Ella is fed up. No one remembers which day of the week that she was born on, she has to be quiet whilst her brother Sam sleeps and never gets to choose what to watch on the telly. It is clear that no one cares about her, and she is not afraid to let Mum and Dad know how she feels! Sam has been poorly for a while and Mum reminds her she ought to be being good at a time like this. Ella retorts that she could not care less about Sam being poorly. But when his health takes a turn for the worst she has to consider the implications of what she has said.
Written from Ella’s first-person perspective, her voice offers a valuable opportunity for children to explore the impact of a narrator and how they can skew our reading experience. Nicholls makes it is clear from the offset that Ella has a limited understanding of her mother and father’s difficulties. From Mum’s dishevelled appearance at the school gates to grandma stepping in to take Ella to ballet, the strain within the family home goes unnoticed by the protagonist. She is far more concerned with her immediate world than what is happening beyond her own needs. This first-person perspective could offer a wealth of opportunities for developing comprehension skills. As a guided reading text for pupils in Year Five and Six, All About Ella would stretch readers as they try to infer beyond the protagonist’s tunnel vision and understand what is happening to the wider family.
This short but sweet novella shines a spotlight on serious illness from a sibling’s point of view. The text follows a chronological structure, with each chapter depicting a different day of the week. This snippet of Ella’s life comes to a close on the Sunday. The story itself concludes rather quickly and spans just over 40 pages. The number of pages is partially extended by Barrington Stoke’s dyslexia-friendly layout, which allows for more generous spacing to support readers. Despite the relatively short length, Nicholls packs a great deal of personal growth into the narrative. The child that we meet at the end of a text is different and more thoughtful than the child that we met on the Monday.

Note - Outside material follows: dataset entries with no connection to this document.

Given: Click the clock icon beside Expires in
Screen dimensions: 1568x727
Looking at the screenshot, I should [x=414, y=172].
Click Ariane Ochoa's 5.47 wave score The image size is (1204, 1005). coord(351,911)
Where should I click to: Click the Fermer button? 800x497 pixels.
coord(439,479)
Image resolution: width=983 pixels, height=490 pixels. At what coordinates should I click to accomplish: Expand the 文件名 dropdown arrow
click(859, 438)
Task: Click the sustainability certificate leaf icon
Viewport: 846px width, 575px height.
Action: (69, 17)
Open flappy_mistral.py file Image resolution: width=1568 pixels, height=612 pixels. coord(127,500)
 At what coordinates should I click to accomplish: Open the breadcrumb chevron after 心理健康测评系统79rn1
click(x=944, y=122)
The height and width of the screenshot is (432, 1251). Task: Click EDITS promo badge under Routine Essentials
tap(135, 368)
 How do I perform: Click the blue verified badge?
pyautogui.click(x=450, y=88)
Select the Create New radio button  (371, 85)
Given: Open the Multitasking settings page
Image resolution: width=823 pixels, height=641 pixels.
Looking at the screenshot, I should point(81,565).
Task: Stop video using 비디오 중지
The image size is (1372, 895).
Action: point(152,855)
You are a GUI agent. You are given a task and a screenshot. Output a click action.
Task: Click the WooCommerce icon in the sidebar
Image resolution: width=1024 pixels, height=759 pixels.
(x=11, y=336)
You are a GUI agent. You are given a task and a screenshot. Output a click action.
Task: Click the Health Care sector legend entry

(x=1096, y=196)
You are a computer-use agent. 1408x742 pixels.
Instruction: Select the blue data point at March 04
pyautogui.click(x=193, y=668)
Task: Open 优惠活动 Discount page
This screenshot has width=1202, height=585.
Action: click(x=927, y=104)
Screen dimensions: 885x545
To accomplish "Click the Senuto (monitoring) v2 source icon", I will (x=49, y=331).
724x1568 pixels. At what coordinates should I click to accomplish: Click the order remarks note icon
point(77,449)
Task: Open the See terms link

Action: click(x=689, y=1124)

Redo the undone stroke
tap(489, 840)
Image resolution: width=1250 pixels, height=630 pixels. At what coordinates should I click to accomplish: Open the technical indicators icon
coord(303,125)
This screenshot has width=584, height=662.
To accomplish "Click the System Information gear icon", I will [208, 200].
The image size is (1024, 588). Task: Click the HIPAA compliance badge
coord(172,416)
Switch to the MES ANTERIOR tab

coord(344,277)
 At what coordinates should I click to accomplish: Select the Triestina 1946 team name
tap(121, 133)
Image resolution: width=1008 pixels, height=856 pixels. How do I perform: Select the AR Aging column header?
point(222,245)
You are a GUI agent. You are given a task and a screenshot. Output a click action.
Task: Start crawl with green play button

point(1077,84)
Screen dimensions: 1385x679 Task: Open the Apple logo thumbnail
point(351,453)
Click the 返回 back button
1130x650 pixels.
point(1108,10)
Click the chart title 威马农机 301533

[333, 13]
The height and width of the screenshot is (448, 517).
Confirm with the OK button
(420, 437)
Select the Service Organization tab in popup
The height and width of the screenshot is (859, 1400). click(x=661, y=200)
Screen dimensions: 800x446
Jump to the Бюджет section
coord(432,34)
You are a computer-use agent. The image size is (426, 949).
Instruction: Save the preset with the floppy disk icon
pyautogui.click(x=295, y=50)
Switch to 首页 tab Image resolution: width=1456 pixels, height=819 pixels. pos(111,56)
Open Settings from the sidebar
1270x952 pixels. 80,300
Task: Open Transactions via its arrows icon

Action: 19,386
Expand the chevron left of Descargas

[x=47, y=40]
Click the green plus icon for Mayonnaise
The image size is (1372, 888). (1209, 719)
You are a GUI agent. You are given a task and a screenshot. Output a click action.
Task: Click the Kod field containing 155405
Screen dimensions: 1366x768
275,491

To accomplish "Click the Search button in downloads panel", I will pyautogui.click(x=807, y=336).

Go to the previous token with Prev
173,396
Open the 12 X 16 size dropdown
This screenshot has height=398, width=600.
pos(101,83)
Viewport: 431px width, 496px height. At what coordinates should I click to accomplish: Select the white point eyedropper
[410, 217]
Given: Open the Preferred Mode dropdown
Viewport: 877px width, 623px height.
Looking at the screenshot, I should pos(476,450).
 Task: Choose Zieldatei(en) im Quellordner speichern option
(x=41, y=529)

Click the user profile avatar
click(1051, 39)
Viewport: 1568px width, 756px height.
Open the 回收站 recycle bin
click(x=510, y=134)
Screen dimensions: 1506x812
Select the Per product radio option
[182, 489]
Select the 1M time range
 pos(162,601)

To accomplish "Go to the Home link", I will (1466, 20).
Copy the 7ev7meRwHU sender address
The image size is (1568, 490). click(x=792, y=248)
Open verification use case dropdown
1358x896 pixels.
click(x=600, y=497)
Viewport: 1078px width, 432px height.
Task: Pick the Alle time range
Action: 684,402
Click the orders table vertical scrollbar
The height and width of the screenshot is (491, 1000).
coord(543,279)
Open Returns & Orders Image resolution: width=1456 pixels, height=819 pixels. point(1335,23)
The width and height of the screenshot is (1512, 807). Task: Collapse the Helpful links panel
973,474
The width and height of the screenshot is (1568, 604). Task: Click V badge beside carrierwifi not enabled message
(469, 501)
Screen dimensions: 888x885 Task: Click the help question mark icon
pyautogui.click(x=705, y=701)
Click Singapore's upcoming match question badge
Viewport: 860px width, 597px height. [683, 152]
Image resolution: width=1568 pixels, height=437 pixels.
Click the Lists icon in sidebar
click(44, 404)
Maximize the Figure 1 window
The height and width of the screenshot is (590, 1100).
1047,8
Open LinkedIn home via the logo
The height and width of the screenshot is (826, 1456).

Some readers will be familiar with Ella and Sam from Nicholl’s well-received novel Ways To Live Forever, published in 2008. I am yet to read this but know that Sam’s story is explored in greater depth in this earlier text. It will surely complement All About Ella and offer further insight into her world. Despite the heavier subject matter, All About Ella was a warm, enjoyable snapshot of family life. Coulson’s sketchy childlike illustrations offer an interesting parallel to Ella’s simple, innocent language. When paired together, the language and illustrations prevent the story from being overbearing or difficult for children to digest. This was a thoughtful story which reminds us of the light and shade within everyday life.